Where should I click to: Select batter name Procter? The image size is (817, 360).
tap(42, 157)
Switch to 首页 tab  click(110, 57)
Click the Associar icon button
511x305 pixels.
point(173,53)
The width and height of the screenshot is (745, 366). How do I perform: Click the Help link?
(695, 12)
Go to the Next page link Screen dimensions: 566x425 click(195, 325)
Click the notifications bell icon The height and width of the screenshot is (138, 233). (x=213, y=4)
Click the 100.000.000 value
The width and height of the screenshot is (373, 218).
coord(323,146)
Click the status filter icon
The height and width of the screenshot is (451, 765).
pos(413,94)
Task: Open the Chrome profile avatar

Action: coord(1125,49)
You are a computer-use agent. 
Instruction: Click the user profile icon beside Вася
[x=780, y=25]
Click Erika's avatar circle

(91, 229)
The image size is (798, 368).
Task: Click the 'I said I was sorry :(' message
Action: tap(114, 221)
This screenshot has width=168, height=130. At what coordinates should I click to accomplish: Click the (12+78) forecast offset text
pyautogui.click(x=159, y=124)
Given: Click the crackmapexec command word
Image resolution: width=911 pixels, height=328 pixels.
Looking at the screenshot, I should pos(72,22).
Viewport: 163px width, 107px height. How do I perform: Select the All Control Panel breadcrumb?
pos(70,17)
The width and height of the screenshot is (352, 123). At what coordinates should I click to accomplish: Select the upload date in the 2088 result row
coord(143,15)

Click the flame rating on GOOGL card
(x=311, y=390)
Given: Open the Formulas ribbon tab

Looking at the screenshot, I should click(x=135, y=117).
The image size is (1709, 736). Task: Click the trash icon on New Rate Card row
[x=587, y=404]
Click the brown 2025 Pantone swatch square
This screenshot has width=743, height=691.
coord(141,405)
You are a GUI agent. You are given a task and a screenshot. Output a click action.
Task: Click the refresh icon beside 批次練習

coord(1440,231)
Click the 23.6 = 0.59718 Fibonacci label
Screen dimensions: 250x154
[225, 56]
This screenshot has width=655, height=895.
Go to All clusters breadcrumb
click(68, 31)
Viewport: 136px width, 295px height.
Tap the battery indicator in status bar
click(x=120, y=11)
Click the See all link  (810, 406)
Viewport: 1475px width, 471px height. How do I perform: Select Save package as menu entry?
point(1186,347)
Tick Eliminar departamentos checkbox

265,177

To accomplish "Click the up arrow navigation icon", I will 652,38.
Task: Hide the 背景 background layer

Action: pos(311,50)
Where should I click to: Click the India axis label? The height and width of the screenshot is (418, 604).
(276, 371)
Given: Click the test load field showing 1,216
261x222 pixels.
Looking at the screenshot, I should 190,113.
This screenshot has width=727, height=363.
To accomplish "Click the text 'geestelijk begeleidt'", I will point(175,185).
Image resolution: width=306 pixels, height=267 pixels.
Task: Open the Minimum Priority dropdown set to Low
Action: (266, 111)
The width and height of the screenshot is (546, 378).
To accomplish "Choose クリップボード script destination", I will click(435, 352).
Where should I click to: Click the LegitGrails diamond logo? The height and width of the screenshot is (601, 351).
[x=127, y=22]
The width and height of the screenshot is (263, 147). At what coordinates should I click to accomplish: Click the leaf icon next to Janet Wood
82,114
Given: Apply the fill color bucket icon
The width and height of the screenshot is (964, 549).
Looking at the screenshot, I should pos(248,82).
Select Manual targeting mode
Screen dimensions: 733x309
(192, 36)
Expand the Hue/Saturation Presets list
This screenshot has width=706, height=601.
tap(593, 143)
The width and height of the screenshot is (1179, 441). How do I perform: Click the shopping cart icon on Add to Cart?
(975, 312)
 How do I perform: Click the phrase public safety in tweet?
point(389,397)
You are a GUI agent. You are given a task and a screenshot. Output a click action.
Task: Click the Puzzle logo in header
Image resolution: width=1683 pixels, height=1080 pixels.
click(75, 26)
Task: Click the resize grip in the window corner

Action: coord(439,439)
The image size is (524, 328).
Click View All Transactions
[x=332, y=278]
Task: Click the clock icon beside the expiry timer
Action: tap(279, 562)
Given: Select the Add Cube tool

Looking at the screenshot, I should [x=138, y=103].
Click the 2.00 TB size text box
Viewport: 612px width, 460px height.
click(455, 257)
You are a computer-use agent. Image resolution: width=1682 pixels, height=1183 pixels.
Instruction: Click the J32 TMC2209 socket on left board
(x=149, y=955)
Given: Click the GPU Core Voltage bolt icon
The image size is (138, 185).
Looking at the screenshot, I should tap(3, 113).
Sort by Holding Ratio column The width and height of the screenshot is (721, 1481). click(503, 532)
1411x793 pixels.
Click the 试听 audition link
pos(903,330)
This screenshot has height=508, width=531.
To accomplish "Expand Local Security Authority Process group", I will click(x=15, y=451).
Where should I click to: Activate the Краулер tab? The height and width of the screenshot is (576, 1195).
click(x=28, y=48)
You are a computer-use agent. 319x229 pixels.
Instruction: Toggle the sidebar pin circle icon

**ASSIGNMENT**: Return the data above in full. Keep every line exactly as it is.

**TASK SOLUTION**:
Where should I click to: Select batter name Procter? The image size is (817, 360).
tap(42, 157)
Switch to 首页 tab  click(110, 57)
Click the Associar icon button
511x305 pixels.
point(173,53)
The width and height of the screenshot is (745, 366). How do I perform: Click the Help link?
(695, 12)
Go to the Next page link Screen dimensions: 566x425 click(195, 325)
Click the notifications bell icon The height and width of the screenshot is (138, 233). (x=213, y=4)
Click the 100.000.000 value
The width and height of the screenshot is (373, 218).
coord(323,146)
Click the status filter icon
The height and width of the screenshot is (451, 765).
pos(413,94)
Task: Open the Chrome profile avatar

Action: coord(1125,49)
You are a computer-use agent. 
Instruction: Click the user profile icon beside Вася
[x=780, y=25]
Click Erika's avatar circle

(91, 229)
The image size is (798, 368).
Task: Click the 'I said I was sorry :(' message
Action: tap(114, 221)
This screenshot has width=168, height=130. At what coordinates should I click to accomplish: Click the (12+78) forecast offset text
pyautogui.click(x=159, y=124)
Given: Click the crackmapexec command word
Image resolution: width=911 pixels, height=328 pixels.
Looking at the screenshot, I should pos(72,22).
Viewport: 163px width, 107px height. How do I perform: Select the All Control Panel breadcrumb?
pos(70,17)
The width and height of the screenshot is (352, 123). At what coordinates should I click to accomplish: Select the upload date in the 2088 result row
coord(143,15)

Click the flame rating on GOOGL card
(x=311, y=390)
Given: Open the Formulas ribbon tab

Looking at the screenshot, I should click(x=135, y=117).
The image size is (1709, 736). Task: Click the trash icon on New Rate Card row
[x=587, y=404]
Click the brown 2025 Pantone swatch square
This screenshot has width=743, height=691.
coord(141,405)
You are a GUI agent. You are given a task and a screenshot. Output a click action.
Task: Click the refresh icon beside 批次練習

coord(1440,231)
Click the 23.6 = 0.59718 Fibonacci label
Screen dimensions: 250x154
[225, 56]
This screenshot has width=655, height=895.
Go to All clusters breadcrumb
click(68, 31)
Viewport: 136px width, 295px height.
Tap the battery indicator in status bar
click(x=120, y=11)
Click the See all link  (810, 406)
Viewport: 1475px width, 471px height. How do I perform: Select Save package as menu entry?
point(1186,347)
Tick Eliminar departamentos checkbox

265,177

To accomplish "Click the up arrow navigation icon", I will 652,38.
Task: Hide the 背景 background layer

Action: pos(311,50)
Where should I click to: Click the India axis label? The height and width of the screenshot is (418, 604).
(276, 371)
Given: Click the test load field showing 1,216
261x222 pixels.
Looking at the screenshot, I should 190,113.
This screenshot has width=727, height=363.
To accomplish "Click the text 'geestelijk begeleidt'", I will point(175,185).
Image resolution: width=306 pixels, height=267 pixels.
Task: Open the Minimum Priority dropdown set to Low
Action: (266, 111)
The width and height of the screenshot is (546, 378).
To accomplish "Choose クリップボード script destination", I will click(435, 352).
Where should I click to: Click the LegitGrails diamond logo? The height and width of the screenshot is (601, 351).
[x=127, y=22]
The width and height of the screenshot is (263, 147). At what coordinates should I click to accomplish: Click the leaf icon next to Janet Wood
82,114
Given: Apply the fill color bucket icon
The width and height of the screenshot is (964, 549).
Looking at the screenshot, I should pos(248,82).
Select Manual targeting mode
Screen dimensions: 733x309
(192, 36)
Expand the Hue/Saturation Presets list
This screenshot has width=706, height=601.
tap(593, 143)
The width and height of the screenshot is (1179, 441). How do I perform: Click the shopping cart icon on Add to Cart?
(975, 312)
 How do I perform: Click the phrase public safety in tweet?
point(389,397)
You are a GUI agent. You are given a task and a screenshot. Output a click action.
Task: Click the Puzzle logo in header
Image resolution: width=1683 pixels, height=1080 pixels.
click(75, 26)
Task: Click the resize grip in the window corner

Action: coord(439,439)
The image size is (524, 328).
Click View All Transactions
[x=332, y=278]
Task: Click the clock icon beside the expiry timer
Action: tap(279, 562)
Given: Select the Add Cube tool

Looking at the screenshot, I should [x=138, y=103].
Click the 2.00 TB size text box
Viewport: 612px width, 460px height.
click(455, 257)
You are a computer-use agent. Image resolution: width=1682 pixels, height=1183 pixels.
Instruction: Click the J32 TMC2209 socket on left board
(x=149, y=955)
Given: Click the GPU Core Voltage bolt icon
The image size is (138, 185).
Looking at the screenshot, I should tap(3, 113).
Sort by Holding Ratio column The width and height of the screenshot is (721, 1481). click(503, 532)
1411x793 pixels.
Click the 试听 audition link
pos(903,330)
This screenshot has height=508, width=531.
To accomplish "Expand Local Security Authority Process group", I will click(x=15, y=451).
Where should I click to: Activate the Краулер tab? The height and width of the screenshot is (576, 1195).
click(x=28, y=48)
You are a computer-use agent. 319x229 pixels.
Instruction: Toggle the sidebar pin circle icon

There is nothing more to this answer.